The first thing that breaks is research consistency. Some reps prepare meticulously; others wing it. The pre-call research pipeline that worked when you had time to monitor it starts producing stale or incomplete briefs because nobody is maintaining the enrichment workflows. Follow-up quality degrades because there is no automated enforcement of timing or content standards.

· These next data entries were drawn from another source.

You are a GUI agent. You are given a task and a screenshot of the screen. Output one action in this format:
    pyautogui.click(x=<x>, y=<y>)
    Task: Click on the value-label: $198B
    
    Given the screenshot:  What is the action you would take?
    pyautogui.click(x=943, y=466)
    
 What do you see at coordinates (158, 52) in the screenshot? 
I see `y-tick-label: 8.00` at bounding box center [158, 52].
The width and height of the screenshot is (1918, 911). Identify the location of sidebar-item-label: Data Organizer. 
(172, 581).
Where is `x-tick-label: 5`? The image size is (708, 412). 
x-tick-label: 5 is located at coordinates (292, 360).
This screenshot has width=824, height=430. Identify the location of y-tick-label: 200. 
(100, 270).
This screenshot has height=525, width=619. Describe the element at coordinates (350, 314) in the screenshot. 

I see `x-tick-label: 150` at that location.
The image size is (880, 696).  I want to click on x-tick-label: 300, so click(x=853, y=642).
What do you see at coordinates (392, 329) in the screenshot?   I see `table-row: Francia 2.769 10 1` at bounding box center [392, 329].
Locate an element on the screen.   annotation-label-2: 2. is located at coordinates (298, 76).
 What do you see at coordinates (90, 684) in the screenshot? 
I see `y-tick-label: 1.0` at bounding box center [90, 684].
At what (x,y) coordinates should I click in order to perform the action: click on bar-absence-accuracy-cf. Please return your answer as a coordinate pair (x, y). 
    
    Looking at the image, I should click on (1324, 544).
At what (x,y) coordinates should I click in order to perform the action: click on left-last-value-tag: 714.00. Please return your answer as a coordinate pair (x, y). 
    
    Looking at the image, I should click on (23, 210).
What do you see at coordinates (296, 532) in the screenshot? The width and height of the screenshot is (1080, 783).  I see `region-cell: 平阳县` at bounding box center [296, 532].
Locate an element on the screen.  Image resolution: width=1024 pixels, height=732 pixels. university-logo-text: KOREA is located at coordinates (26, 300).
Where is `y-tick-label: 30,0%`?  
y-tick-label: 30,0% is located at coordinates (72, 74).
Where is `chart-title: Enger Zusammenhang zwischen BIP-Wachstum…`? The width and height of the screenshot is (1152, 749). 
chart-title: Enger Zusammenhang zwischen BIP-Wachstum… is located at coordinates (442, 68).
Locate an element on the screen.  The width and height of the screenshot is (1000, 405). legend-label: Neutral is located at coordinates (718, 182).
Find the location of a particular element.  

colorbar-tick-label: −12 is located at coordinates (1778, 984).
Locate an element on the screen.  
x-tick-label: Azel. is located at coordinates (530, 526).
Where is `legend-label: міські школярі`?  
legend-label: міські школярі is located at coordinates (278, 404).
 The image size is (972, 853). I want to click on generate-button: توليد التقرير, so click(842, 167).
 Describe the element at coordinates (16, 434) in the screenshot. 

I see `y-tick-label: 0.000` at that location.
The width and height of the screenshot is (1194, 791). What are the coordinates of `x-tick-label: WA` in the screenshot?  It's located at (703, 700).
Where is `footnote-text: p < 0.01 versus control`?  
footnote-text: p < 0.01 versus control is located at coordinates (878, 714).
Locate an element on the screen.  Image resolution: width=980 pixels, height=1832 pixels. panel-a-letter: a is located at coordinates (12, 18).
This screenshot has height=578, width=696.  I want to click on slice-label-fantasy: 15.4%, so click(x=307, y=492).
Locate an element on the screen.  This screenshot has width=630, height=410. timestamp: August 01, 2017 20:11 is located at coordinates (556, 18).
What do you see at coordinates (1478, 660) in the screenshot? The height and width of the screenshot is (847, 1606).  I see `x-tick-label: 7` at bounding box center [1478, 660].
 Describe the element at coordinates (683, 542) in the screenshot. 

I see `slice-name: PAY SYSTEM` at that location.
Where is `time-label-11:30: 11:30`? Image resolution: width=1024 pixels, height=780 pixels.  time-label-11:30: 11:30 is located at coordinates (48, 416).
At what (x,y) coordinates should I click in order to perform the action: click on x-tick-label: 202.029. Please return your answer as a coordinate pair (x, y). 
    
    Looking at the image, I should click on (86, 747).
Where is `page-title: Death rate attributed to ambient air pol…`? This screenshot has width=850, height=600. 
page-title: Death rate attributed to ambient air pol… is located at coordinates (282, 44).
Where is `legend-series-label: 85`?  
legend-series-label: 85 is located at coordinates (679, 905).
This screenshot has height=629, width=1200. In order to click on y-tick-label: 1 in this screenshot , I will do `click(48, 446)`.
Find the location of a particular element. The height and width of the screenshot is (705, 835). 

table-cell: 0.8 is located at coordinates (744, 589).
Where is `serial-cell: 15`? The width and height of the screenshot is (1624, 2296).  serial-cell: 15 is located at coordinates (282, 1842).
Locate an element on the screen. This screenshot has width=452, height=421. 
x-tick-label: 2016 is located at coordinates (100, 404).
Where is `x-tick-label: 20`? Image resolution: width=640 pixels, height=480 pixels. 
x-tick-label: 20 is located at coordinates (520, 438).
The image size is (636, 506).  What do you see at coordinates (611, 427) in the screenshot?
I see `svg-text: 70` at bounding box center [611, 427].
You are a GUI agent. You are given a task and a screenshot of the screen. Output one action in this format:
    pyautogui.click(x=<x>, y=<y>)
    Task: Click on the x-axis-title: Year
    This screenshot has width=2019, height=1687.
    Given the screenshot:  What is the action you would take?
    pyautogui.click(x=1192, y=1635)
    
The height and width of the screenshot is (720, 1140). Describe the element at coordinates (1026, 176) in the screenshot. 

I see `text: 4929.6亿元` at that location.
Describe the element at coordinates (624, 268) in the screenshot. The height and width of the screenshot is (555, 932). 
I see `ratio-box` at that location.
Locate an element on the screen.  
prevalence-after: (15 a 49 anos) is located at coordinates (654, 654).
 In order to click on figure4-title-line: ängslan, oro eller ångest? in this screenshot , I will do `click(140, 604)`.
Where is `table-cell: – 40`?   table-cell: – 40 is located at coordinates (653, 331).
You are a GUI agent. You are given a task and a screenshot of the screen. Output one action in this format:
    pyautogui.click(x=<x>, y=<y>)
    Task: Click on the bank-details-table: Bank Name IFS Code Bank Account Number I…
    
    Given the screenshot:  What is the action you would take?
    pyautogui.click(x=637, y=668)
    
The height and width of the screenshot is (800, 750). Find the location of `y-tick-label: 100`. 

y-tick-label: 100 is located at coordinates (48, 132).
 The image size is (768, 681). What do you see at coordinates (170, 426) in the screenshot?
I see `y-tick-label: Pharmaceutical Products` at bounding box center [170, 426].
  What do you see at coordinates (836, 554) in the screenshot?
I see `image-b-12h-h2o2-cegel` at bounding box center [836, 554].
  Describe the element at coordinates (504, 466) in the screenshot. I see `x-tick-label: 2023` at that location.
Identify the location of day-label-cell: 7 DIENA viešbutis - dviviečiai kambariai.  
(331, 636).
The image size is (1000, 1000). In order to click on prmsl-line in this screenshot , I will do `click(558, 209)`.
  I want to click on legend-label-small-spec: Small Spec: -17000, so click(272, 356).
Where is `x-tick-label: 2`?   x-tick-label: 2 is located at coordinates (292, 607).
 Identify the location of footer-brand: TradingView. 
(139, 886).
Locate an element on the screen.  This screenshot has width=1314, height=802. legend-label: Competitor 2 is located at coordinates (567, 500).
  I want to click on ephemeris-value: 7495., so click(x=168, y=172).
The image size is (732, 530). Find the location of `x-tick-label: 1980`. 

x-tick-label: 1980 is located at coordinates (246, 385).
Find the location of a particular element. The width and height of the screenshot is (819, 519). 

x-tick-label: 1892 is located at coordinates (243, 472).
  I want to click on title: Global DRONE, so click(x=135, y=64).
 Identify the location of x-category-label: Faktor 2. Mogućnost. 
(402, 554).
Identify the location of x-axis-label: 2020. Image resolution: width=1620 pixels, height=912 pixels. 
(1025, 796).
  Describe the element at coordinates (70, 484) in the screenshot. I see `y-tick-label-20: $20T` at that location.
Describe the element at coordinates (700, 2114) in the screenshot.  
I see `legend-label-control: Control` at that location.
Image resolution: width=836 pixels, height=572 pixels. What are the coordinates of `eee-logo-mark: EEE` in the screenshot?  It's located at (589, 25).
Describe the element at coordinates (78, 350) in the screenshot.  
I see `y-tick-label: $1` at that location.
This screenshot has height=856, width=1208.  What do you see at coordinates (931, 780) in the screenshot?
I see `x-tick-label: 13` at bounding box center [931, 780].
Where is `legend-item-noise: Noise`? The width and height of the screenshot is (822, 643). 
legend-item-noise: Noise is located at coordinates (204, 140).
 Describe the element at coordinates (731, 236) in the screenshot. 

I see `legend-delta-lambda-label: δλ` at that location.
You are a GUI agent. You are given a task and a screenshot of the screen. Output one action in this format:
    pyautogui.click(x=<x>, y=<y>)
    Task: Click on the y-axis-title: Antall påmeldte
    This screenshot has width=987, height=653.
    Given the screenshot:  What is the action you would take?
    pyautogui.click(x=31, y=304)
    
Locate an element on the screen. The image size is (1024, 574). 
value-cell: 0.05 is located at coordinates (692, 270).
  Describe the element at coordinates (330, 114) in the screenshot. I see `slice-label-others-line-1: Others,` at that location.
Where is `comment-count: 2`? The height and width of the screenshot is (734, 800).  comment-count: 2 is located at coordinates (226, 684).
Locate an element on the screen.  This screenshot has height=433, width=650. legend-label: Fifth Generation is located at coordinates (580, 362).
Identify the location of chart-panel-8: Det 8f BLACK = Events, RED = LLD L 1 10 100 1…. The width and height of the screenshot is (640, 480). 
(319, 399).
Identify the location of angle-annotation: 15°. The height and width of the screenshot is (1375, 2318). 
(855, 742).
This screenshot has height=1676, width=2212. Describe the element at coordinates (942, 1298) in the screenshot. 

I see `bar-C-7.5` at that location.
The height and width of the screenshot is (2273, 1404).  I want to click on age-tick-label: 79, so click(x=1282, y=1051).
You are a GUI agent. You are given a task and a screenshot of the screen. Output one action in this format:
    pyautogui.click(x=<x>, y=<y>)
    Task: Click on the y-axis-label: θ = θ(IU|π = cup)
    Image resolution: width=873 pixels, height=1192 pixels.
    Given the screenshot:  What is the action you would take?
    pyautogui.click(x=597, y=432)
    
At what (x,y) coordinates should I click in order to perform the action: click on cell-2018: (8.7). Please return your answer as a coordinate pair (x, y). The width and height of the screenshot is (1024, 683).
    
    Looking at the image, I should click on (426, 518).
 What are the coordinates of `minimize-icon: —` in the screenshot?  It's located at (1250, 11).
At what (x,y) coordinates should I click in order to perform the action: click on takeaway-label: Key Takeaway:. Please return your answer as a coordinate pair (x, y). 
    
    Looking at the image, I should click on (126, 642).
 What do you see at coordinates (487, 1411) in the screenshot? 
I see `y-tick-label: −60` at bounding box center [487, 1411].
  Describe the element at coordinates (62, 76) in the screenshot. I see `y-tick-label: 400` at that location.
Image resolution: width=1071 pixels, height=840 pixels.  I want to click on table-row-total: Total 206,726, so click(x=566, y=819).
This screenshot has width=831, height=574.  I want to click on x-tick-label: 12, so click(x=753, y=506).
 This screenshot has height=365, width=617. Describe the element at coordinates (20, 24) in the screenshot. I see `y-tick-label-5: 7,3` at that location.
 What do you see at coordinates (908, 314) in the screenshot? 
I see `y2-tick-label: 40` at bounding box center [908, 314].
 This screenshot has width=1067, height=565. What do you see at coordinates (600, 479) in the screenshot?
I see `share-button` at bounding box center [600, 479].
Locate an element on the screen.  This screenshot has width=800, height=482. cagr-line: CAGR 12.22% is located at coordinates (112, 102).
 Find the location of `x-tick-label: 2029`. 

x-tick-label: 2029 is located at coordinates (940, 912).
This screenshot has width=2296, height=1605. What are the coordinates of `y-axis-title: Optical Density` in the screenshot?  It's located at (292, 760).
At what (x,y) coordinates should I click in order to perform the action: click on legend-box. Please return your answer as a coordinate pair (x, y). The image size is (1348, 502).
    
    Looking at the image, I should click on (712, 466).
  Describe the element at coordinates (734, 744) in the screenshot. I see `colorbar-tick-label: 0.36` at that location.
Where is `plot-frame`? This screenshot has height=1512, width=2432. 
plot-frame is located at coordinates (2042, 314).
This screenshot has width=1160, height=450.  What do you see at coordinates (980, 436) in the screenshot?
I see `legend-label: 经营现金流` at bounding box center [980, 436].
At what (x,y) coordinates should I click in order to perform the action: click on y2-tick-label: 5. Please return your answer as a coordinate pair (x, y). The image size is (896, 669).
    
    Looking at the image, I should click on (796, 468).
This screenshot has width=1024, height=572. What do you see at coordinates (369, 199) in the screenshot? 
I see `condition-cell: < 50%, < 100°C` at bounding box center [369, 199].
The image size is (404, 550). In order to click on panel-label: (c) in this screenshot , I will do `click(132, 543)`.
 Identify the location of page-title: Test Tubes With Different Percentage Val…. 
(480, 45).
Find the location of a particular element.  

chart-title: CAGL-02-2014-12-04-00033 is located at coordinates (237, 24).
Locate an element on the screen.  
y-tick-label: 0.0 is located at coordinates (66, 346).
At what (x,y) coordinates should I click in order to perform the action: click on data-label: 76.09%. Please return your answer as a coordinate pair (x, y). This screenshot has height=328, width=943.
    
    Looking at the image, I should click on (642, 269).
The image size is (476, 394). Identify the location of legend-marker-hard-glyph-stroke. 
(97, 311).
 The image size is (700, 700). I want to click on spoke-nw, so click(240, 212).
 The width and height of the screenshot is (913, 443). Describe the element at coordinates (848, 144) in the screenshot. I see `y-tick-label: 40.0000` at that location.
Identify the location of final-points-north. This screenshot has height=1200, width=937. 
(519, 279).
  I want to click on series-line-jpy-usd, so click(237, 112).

Octave automates the discovery support infrastructure that breaks at scale. The Call Prep Agent generates comprehensive pre-call briefs by pulling enrichment data, CRM history, and account context from the Library, so every rep walks into a discovery call prepared regardless of whether they had time to research manually. The Enrich Company and Enrich Person Agents ensure the underlying data is current, while Playbooks trigger follow-up sequences through the Sequence Agent based on discovery outcomes -- keeping the post-call workflow as consistent as the pre-call preparation.
Conclusion
Discovery calls are won or lost before the phone rings. The GTM Engineer's job is to build the infrastructure that makes every rep well-prepared, every conversation well-structured, and every follow-up well-timed. Pre-call research automation, embedded question frameworks, call intelligence, and follow-up workflows are the four pillars.
Start with research automation -- it has the most immediate impact on call quality and requires the least behavioral change from reps. Then layer in call intelligence to measure quality and identify coaching opportunities. Finally, build the follow-up automation that converts good conversations into deal progression. Discovery is a system, and systems can be engineered.